How many times does the function call itself and how does that affect the total work done?
Scenario Under Consideration
Analyze the time complexity of the following code snippet.
factorial <- function(n) {
if (n <= 1) {
return(1)
} else {
return(n * factorial(n - 1))
}
}
This function calculates the factorial of a number by calling itself with smaller numbers until it reaches 1.
Identify Repeating Operations
Identify the loops, recursion, array traversals that repeat.
- Primary operation: The function calls itself once per step, reducing n by 1 each time.
- How many times: It repeats this call n times until it reaches the base case.
How Execution Grows With Input
Each time we increase n by 1, the function does one more call. So the work grows steadily with n.
| Input Size (n) | Approx. Operations |
|---|---|
| 10 | About 10 calls |
| 100 | About 100 calls |
| 1000 | About 1000 calls |
Pattern observation: The number of calls grows directly with n, so doubling n doubles the work.
Final Time Complexity
Time Complexity: O(n)
This means the time taken grows in a straight line with the size of the input number.
Common Mistake
[X] Wrong: "Recursive functions always take more time than loops because they call themselves multiple times."

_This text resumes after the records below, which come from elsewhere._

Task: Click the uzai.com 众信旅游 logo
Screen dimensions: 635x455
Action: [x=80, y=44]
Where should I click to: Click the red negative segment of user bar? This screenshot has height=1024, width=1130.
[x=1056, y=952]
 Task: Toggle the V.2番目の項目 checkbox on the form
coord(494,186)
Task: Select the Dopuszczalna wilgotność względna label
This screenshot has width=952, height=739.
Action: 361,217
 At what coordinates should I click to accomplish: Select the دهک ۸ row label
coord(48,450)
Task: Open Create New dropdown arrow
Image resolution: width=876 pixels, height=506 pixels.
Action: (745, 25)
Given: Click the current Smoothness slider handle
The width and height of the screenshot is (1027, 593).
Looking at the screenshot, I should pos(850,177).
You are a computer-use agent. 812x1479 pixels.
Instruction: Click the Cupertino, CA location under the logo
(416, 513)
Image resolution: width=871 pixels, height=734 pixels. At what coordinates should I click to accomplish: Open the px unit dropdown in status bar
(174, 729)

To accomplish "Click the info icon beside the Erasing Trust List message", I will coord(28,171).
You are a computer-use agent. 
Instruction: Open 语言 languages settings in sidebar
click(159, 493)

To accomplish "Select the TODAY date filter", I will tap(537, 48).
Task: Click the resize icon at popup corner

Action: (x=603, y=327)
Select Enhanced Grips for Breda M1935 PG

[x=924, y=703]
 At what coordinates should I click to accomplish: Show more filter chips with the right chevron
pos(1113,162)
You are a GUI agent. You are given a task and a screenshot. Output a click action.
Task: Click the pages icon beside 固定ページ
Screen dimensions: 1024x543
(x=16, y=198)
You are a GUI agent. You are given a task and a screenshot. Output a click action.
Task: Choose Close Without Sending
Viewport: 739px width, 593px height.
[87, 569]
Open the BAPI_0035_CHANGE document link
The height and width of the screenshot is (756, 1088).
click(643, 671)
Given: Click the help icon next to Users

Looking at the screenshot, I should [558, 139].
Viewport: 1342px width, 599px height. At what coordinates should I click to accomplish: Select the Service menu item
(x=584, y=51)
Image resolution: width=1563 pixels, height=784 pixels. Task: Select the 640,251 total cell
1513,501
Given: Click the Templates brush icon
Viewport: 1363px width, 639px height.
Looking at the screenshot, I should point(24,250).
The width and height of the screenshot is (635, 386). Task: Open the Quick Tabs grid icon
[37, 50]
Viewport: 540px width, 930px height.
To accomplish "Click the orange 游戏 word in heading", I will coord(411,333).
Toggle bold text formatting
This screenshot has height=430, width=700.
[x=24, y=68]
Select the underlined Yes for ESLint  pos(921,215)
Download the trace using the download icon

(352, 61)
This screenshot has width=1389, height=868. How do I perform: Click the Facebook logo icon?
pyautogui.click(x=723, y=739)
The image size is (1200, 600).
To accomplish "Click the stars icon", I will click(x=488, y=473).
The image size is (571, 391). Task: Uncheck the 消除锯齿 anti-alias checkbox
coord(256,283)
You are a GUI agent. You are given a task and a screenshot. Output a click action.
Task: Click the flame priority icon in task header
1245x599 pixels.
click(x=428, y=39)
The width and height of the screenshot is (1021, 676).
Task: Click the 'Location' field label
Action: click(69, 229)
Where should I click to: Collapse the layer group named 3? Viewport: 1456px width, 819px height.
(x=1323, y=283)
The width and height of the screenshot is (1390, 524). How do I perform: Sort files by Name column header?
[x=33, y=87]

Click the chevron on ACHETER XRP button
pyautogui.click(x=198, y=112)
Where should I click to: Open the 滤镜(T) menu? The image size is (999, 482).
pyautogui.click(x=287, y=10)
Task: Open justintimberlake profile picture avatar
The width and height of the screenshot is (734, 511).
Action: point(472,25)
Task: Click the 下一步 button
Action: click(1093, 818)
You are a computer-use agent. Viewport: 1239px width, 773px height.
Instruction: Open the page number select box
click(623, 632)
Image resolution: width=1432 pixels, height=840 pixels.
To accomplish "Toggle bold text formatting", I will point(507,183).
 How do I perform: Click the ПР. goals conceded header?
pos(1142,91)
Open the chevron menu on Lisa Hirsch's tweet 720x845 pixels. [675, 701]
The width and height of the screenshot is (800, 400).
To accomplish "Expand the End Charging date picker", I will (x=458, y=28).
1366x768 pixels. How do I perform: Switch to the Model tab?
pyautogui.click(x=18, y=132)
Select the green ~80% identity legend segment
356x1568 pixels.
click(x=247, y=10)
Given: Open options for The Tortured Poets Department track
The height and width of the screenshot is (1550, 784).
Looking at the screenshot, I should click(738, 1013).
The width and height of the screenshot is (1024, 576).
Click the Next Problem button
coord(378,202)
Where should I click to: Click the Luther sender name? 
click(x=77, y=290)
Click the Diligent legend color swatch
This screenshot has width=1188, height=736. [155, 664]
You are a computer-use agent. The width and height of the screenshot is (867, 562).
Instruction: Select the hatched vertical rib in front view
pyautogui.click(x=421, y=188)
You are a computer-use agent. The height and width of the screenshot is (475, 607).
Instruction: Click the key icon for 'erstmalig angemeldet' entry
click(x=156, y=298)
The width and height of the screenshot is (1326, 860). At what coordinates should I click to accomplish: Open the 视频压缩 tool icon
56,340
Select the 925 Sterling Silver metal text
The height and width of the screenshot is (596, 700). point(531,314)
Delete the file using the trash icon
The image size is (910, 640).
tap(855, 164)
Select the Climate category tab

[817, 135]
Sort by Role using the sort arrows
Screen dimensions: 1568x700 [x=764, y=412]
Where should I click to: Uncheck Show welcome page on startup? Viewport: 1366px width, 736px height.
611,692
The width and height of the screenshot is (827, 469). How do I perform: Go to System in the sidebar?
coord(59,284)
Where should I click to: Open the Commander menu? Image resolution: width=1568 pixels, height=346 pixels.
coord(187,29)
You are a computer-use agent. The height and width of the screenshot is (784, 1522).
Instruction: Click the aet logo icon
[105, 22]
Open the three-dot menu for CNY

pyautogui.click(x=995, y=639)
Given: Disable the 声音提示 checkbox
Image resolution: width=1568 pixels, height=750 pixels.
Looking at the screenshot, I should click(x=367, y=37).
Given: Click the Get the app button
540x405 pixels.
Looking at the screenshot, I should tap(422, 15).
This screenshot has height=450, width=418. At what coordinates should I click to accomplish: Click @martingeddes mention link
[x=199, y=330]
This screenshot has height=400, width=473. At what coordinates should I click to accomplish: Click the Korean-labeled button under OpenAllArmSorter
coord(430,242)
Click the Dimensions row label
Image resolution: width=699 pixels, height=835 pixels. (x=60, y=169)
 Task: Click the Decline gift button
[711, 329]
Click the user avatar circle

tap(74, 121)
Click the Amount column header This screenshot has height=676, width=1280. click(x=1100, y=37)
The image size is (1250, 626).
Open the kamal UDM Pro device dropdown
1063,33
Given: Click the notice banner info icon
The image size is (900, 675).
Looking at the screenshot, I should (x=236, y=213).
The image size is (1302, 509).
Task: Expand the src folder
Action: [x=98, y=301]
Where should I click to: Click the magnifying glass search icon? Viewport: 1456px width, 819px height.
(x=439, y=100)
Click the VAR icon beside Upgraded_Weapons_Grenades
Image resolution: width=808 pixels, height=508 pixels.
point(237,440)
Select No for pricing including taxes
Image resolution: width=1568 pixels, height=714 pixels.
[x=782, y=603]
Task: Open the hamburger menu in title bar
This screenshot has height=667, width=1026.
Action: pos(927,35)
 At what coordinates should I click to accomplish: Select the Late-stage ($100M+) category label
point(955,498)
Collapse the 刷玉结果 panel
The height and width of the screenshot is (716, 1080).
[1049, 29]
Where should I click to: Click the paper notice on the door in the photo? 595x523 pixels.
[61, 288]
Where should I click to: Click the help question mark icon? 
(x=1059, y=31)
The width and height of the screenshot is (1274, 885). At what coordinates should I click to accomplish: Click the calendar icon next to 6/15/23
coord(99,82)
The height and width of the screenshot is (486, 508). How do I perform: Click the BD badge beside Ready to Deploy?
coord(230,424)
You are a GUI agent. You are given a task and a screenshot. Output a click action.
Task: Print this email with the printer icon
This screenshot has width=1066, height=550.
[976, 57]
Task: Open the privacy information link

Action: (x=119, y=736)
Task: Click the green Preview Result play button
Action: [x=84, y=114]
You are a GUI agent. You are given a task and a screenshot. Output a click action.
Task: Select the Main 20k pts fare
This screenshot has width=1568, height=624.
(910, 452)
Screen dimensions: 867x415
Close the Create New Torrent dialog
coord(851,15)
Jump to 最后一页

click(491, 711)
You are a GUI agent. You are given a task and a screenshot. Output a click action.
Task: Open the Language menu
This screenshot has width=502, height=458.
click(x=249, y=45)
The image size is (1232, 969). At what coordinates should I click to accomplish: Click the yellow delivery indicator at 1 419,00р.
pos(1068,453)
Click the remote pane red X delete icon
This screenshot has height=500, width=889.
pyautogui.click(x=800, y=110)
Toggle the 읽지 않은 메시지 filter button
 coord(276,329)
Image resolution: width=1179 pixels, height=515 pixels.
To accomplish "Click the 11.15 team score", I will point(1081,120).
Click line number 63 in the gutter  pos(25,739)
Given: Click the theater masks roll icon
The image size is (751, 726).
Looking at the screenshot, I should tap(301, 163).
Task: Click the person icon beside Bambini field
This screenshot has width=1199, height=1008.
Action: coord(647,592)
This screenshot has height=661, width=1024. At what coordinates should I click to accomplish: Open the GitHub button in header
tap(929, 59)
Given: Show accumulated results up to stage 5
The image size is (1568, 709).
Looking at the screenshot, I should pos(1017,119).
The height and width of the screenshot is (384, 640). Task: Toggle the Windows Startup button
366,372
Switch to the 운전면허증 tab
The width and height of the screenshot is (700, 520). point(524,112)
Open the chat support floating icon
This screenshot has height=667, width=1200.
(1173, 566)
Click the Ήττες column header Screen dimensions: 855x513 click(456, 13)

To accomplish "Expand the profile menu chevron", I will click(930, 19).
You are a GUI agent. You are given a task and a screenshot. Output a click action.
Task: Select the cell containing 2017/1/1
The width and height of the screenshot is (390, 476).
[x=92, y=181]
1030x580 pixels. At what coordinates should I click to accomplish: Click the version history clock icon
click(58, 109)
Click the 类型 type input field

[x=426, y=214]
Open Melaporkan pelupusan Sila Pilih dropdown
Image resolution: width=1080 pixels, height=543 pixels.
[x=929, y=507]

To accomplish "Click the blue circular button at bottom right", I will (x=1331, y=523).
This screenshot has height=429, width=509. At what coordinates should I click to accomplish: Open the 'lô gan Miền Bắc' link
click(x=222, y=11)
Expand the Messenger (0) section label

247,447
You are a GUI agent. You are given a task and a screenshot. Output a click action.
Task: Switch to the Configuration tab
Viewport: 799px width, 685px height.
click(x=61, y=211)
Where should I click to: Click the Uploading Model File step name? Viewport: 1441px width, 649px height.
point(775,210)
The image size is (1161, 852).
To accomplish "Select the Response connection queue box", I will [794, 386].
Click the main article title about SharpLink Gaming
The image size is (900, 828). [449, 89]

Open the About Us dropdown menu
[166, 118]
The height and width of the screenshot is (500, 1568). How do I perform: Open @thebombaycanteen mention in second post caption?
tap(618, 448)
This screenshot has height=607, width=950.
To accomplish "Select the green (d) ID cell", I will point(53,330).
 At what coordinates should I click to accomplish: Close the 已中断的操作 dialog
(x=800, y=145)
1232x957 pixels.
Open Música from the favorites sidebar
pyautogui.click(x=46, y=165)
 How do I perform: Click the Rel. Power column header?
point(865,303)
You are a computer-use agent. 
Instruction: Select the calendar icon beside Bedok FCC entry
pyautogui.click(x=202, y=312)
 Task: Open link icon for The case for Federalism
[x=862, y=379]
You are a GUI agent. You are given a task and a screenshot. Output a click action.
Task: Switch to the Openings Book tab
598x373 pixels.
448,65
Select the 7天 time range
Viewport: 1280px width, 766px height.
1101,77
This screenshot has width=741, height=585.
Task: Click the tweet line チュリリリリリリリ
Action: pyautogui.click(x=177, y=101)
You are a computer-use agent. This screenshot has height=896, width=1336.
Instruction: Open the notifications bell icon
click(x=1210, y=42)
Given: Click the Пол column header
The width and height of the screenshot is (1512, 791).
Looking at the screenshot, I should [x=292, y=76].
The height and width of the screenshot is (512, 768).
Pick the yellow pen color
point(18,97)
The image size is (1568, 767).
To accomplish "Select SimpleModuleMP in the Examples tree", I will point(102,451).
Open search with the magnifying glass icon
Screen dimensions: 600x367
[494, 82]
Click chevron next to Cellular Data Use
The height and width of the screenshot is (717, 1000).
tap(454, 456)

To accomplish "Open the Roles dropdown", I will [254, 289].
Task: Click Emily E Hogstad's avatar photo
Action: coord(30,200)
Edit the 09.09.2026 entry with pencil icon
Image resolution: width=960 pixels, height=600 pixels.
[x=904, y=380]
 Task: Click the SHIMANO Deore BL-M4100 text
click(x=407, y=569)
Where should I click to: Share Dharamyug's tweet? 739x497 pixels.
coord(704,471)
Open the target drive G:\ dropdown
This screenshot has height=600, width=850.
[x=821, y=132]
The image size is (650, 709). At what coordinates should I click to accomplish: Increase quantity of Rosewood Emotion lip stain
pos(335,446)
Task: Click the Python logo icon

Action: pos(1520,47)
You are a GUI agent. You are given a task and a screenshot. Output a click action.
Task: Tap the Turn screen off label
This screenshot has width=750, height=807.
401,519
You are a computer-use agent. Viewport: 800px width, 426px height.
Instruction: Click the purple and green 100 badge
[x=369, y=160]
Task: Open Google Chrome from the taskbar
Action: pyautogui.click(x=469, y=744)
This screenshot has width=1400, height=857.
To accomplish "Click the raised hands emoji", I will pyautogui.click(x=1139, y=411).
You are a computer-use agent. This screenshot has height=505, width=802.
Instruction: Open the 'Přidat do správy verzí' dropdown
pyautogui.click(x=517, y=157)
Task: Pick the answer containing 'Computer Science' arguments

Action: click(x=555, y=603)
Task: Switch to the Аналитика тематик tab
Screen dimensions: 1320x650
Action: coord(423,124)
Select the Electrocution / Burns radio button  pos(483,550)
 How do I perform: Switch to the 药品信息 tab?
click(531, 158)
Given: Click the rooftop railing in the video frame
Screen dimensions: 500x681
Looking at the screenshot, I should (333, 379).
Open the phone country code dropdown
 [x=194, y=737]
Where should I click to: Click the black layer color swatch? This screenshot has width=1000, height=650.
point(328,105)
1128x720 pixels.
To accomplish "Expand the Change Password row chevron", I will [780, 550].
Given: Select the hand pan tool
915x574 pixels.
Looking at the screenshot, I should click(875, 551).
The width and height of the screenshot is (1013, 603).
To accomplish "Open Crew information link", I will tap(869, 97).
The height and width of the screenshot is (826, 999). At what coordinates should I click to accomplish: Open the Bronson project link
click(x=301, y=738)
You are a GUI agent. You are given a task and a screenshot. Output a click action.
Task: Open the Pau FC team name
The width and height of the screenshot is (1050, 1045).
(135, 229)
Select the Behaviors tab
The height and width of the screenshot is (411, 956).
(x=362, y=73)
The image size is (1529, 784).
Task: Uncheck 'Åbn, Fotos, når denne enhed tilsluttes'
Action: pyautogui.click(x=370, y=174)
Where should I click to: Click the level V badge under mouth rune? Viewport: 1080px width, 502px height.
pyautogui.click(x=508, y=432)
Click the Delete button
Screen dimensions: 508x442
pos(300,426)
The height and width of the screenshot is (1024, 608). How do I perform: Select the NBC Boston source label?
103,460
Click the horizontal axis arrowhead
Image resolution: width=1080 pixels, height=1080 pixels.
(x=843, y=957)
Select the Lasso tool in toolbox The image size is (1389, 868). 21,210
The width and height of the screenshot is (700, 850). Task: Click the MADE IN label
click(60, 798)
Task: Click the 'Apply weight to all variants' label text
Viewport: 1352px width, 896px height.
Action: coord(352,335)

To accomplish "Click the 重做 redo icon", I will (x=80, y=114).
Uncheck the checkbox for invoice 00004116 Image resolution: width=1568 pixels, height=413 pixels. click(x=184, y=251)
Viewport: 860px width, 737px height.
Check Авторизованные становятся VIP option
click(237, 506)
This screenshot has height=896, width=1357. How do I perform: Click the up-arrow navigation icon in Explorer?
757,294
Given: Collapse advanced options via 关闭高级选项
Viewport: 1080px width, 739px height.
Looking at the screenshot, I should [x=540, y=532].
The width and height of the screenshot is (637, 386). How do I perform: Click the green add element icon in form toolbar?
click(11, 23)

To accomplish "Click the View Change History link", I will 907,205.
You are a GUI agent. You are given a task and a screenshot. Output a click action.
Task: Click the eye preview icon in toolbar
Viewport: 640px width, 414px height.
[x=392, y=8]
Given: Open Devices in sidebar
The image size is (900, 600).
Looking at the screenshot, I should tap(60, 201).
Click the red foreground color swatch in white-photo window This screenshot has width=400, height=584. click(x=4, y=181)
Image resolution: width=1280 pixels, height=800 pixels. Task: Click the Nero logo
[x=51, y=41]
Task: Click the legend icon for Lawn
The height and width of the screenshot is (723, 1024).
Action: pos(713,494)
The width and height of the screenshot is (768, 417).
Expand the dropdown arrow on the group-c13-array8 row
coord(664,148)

[OK] Correct: Some recursive functions call themselves only once per step, just like a loop. So their time grows linearly, not more.
Interview Connect
Understanding how recursion affects time helps you explain your code clearly and choose the best approach. It shows you can think about how programs grow with input size.
Self-Check
"What if the recursive function called itself twice each time, like in a Fibonacci calculation? How would the time complexity change?"